_What to do:_ Write out every entry exactly as it stands.

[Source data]
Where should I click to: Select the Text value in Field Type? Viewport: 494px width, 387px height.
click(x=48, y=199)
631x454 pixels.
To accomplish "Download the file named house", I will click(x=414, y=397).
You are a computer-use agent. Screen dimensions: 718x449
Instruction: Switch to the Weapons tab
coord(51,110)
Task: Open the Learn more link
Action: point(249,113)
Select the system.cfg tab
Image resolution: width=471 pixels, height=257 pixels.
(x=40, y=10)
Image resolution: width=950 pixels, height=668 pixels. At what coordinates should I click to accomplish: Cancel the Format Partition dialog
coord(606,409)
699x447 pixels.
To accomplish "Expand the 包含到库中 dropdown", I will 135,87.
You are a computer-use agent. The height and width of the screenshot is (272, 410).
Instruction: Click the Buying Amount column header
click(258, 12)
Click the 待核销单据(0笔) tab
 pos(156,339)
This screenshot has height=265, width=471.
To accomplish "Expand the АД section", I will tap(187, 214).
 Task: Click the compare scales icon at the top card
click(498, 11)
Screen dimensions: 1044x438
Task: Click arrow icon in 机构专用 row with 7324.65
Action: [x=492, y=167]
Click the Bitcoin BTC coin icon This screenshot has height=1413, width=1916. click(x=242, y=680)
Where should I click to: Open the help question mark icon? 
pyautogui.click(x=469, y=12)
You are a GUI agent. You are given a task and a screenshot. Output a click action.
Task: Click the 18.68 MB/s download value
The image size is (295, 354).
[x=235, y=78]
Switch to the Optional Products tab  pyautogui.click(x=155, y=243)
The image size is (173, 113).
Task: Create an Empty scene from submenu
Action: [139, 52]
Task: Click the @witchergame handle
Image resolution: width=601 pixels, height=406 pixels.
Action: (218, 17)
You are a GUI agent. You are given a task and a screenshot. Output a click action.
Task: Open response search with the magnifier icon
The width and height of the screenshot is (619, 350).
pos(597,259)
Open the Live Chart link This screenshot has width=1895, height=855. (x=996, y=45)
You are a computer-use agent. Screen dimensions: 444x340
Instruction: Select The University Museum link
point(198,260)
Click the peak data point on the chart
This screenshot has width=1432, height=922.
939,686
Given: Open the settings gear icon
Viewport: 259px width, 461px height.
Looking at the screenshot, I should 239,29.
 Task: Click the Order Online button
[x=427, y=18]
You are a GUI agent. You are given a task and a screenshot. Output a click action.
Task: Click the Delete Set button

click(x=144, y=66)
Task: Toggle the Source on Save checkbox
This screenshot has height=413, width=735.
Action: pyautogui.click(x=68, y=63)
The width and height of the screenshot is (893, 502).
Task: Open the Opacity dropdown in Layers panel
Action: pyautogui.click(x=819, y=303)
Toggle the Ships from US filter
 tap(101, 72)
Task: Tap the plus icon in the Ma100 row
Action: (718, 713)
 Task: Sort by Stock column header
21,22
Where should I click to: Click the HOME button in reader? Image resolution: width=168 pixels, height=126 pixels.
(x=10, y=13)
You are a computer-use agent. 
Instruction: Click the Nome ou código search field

_Expected answer:_
Where should I click to: Select the Text value in Field Type? Viewport: 494px width, 387px height.
click(x=48, y=199)
631x454 pixels.
To accomplish "Download the file named house", I will click(x=414, y=397).
You are a computer-use agent. Screen dimensions: 718x449
Instruction: Switch to the Weapons tab
coord(51,110)
Task: Open the Learn more link
Action: point(249,113)
Select the system.cfg tab
Image resolution: width=471 pixels, height=257 pixels.
(x=40, y=10)
Image resolution: width=950 pixels, height=668 pixels. At what coordinates should I click to accomplish: Cancel the Format Partition dialog
coord(606,409)
699x447 pixels.
To accomplish "Expand the 包含到库中 dropdown", I will 135,87.
You are a computer-use agent. The height and width of the screenshot is (272, 410).
Instruction: Click the Buying Amount column header
click(258, 12)
Click the 待核销单据(0笔) tab
 pos(156,339)
This screenshot has height=265, width=471.
To accomplish "Expand the АД section", I will tap(187, 214).
 Task: Click the compare scales icon at the top card
click(498, 11)
Screen dimensions: 1044x438
Task: Click arrow icon in 机构专用 row with 7324.65
Action: [x=492, y=167]
Click the Bitcoin BTC coin icon This screenshot has height=1413, width=1916. click(x=242, y=680)
Where should I click to: Open the help question mark icon? 
pyautogui.click(x=469, y=12)
You are a GUI agent. You are given a task and a screenshot. Output a click action.
Task: Click the 18.68 MB/s download value
The image size is (295, 354).
[x=235, y=78]
Switch to the Optional Products tab  pyautogui.click(x=155, y=243)
The image size is (173, 113).
Task: Create an Empty scene from submenu
Action: [139, 52]
Task: Click the @witchergame handle
Image resolution: width=601 pixels, height=406 pixels.
Action: (218, 17)
You are a GUI agent. You are given a task and a screenshot. Output a click action.
Task: Open response search with the magnifier icon
The width and height of the screenshot is (619, 350).
pos(597,259)
Open the Live Chart link This screenshot has width=1895, height=855. (x=996, y=45)
You are a computer-use agent. Screen dimensions: 444x340
Instruction: Select The University Museum link
point(198,260)
Click the peak data point on the chart
This screenshot has width=1432, height=922.
939,686
Given: Open the settings gear icon
Viewport: 259px width, 461px height.
Looking at the screenshot, I should 239,29.
 Task: Click the Order Online button
[x=427, y=18]
You are a GUI agent. You are given a task and a screenshot. Output a click action.
Task: Click the Delete Set button

click(x=144, y=66)
Task: Toggle the Source on Save checkbox
This screenshot has height=413, width=735.
Action: pyautogui.click(x=68, y=63)
The width and height of the screenshot is (893, 502).
Task: Open the Opacity dropdown in Layers panel
Action: pyautogui.click(x=819, y=303)
Toggle the Ships from US filter
 tap(101, 72)
Task: Tap the plus icon in the Ma100 row
Action: (718, 713)
 Task: Sort by Stock column header
21,22
Where should I click to: Click the HOME button in reader? Image resolution: width=168 pixels, height=126 pixels.
(x=10, y=13)
You are a computer-use agent. 
Instruction: Click the Nome ou código search field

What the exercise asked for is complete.